- Extracted entries -
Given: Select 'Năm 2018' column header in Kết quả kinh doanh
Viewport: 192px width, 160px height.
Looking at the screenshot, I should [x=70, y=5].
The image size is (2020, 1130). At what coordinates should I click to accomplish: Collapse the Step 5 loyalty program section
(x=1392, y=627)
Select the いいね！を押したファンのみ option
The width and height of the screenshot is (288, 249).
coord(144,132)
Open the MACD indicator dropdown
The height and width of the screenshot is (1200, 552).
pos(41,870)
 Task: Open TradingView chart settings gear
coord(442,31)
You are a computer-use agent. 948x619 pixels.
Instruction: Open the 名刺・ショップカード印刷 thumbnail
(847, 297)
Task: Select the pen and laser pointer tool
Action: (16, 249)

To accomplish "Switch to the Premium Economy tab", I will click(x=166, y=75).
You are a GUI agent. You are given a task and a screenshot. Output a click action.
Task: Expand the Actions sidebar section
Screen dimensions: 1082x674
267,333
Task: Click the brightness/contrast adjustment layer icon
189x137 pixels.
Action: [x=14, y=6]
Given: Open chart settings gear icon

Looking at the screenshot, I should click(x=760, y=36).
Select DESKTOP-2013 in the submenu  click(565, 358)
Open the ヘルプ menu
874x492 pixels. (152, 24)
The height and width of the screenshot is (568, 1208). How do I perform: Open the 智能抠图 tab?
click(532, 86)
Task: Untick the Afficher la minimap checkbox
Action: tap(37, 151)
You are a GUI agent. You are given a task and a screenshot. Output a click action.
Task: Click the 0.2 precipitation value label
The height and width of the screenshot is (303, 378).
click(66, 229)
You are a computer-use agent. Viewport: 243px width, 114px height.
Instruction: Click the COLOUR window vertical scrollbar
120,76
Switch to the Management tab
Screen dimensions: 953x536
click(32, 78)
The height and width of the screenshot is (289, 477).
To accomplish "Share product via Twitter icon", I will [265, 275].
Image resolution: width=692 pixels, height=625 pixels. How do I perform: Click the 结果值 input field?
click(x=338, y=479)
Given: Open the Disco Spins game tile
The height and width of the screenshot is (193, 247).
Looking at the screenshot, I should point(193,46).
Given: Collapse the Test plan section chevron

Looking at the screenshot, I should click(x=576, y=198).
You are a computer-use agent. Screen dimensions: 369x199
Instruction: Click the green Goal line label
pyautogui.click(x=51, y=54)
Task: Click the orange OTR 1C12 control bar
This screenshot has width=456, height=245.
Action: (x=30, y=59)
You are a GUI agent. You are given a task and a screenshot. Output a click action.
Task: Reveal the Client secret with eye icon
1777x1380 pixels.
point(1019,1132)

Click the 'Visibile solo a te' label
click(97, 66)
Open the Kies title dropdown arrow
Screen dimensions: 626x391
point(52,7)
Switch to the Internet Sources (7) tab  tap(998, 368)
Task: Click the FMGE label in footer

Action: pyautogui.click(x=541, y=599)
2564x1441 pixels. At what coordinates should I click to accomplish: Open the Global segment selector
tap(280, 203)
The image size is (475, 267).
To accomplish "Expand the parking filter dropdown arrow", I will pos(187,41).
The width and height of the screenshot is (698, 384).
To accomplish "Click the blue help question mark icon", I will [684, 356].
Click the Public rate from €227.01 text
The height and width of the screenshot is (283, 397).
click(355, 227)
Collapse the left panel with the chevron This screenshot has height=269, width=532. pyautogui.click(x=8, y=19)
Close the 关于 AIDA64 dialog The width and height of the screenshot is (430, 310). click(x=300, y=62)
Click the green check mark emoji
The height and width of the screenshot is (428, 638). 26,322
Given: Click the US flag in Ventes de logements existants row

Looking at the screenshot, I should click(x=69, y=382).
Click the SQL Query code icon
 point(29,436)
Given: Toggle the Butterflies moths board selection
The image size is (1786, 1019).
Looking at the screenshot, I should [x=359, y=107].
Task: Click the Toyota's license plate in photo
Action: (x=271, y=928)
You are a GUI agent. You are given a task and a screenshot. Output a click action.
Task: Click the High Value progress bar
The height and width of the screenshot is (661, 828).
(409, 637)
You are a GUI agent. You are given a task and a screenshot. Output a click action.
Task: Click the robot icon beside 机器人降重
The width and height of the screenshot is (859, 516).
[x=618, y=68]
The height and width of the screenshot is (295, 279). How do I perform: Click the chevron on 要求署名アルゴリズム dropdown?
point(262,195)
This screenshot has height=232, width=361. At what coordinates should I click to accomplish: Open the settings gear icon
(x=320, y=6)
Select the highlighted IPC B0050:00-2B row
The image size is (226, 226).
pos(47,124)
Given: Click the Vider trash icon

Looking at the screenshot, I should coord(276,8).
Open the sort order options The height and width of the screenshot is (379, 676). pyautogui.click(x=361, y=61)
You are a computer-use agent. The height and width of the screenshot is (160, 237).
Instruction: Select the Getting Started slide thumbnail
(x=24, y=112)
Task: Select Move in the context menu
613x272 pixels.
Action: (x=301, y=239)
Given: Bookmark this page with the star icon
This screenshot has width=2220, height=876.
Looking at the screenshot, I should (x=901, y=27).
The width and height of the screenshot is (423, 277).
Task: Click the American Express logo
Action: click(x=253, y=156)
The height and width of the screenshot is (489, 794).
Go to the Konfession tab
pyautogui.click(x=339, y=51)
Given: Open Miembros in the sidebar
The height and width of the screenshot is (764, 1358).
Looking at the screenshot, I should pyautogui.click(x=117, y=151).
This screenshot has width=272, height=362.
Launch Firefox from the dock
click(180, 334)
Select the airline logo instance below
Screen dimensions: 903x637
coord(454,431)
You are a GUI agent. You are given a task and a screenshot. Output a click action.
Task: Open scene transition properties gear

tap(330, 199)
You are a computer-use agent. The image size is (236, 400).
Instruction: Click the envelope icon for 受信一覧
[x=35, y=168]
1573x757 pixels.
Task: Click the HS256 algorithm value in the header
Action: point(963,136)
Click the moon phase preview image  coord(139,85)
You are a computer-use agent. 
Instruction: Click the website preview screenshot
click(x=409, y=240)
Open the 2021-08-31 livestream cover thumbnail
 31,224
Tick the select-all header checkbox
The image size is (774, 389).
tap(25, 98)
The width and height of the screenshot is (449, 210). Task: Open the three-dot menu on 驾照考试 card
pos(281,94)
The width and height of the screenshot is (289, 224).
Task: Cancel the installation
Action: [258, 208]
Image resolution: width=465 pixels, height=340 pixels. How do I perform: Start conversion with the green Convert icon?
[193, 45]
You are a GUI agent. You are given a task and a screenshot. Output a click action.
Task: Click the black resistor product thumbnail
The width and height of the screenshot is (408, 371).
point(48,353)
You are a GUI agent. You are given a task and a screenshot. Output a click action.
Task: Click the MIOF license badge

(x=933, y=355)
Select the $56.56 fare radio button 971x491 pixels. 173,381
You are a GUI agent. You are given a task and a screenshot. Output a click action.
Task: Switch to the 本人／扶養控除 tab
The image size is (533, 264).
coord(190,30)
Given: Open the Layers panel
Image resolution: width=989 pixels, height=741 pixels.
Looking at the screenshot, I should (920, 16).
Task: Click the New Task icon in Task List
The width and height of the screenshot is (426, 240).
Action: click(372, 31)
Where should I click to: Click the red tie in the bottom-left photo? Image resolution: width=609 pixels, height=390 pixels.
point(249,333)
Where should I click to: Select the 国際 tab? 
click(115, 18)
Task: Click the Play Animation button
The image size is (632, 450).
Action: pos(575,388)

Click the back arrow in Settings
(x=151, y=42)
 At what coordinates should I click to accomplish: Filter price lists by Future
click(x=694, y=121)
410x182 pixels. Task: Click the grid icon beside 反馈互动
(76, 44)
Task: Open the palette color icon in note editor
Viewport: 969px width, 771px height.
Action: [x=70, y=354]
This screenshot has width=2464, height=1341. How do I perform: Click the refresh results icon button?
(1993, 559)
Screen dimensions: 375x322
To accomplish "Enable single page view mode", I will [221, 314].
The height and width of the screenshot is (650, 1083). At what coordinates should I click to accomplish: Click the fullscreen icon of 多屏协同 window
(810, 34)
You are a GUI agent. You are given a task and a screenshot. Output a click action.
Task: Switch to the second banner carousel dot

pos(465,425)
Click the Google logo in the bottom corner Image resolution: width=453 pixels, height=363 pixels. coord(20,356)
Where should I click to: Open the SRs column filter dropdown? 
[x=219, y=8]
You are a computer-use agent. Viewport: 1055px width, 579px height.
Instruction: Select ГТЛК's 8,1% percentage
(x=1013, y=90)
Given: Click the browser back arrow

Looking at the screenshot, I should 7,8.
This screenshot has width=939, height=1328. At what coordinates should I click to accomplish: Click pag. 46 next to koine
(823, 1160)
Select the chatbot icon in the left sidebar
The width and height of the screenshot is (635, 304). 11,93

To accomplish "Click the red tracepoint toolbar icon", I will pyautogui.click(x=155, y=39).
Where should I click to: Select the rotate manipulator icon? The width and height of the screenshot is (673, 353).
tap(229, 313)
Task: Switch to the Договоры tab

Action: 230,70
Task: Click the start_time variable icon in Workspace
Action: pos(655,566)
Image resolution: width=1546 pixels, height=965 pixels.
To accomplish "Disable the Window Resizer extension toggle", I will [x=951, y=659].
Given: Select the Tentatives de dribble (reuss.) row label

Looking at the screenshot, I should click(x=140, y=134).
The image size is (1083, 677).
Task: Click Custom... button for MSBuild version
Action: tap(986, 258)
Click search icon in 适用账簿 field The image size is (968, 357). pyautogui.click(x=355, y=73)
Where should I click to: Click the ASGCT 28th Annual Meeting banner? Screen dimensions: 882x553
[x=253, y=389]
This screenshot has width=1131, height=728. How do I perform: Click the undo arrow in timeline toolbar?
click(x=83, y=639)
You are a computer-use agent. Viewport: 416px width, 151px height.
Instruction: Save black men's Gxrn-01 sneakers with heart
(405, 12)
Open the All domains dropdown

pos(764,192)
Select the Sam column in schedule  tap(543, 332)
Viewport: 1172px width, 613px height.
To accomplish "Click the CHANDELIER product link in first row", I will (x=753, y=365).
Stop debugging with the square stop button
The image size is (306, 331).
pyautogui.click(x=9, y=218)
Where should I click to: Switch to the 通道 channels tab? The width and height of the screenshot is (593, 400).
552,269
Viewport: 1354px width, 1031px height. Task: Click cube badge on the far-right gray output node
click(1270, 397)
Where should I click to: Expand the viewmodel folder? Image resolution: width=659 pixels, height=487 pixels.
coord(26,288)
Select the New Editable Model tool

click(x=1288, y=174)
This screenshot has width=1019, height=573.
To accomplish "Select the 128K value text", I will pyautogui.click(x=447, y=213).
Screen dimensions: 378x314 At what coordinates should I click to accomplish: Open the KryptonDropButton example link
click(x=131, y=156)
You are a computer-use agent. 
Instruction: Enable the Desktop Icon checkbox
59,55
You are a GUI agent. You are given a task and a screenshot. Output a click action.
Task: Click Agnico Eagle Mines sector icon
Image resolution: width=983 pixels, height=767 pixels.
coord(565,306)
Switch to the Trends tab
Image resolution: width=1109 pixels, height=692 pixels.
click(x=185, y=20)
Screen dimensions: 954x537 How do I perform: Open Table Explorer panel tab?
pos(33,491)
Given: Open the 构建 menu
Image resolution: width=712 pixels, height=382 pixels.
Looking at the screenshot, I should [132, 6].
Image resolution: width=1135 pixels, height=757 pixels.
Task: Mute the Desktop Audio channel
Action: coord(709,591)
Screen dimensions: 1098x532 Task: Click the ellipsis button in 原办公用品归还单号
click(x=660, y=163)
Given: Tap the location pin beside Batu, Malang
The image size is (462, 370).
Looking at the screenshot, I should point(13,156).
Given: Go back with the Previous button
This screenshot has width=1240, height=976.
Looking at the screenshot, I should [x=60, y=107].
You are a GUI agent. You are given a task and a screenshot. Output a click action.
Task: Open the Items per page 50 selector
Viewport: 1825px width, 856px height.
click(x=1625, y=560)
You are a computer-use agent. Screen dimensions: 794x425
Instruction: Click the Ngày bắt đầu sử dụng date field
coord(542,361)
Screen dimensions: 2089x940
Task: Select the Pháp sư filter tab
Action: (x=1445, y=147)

- Aim -
Lay out the lines of the listing above as a numbered list, starting at the line that contains "Screen dimensions: 954x537" and ending at the last line of the listing, both included. Leave out any blank lines.

- Answer below -
1. Screen dimensions: 954x537 How do I perform: Open Table Explorer panel tab?
2. pos(33,491)
3. Given: Open the 构建 menu
4. Image resolution: width=712 pixels, height=382 pixels.
5. Looking at the screenshot, I should [132, 6].
6. Image resolution: width=1135 pixels, height=757 pixels.
7. Task: Mute the Desktop Audio channel
8. Action: coord(709,591)
9. Screen dimensions: 1098x532 Task: Click the ellipsis button in 原办公用品归还单号
10. click(x=660, y=163)
11. Given: Tap the location pin beside Batu, Malang
12. The image size is (462, 370).
13. Looking at the screenshot, I should point(13,156).
14. Given: Go back with the Previous button
15. This screenshot has width=1240, height=976.
16. Looking at the screenshot, I should [x=60, y=107].
17. You are a GUI agent. You are given a task and a screenshot. Output a click action.
18. Task: Open the Items per page 50 selector
19. Viewport: 1825px width, 856px height.
20. click(x=1625, y=560)
21. You are a computer-use agent. Screen dimensions: 794x425
22. Instruction: Click the Ngày bắt đầu sử dụng date field
23. coord(542,361)
24. Screen dimensions: 2089x940
25. Task: Select the Pháp sư filter tab
26. Action: (x=1445, y=147)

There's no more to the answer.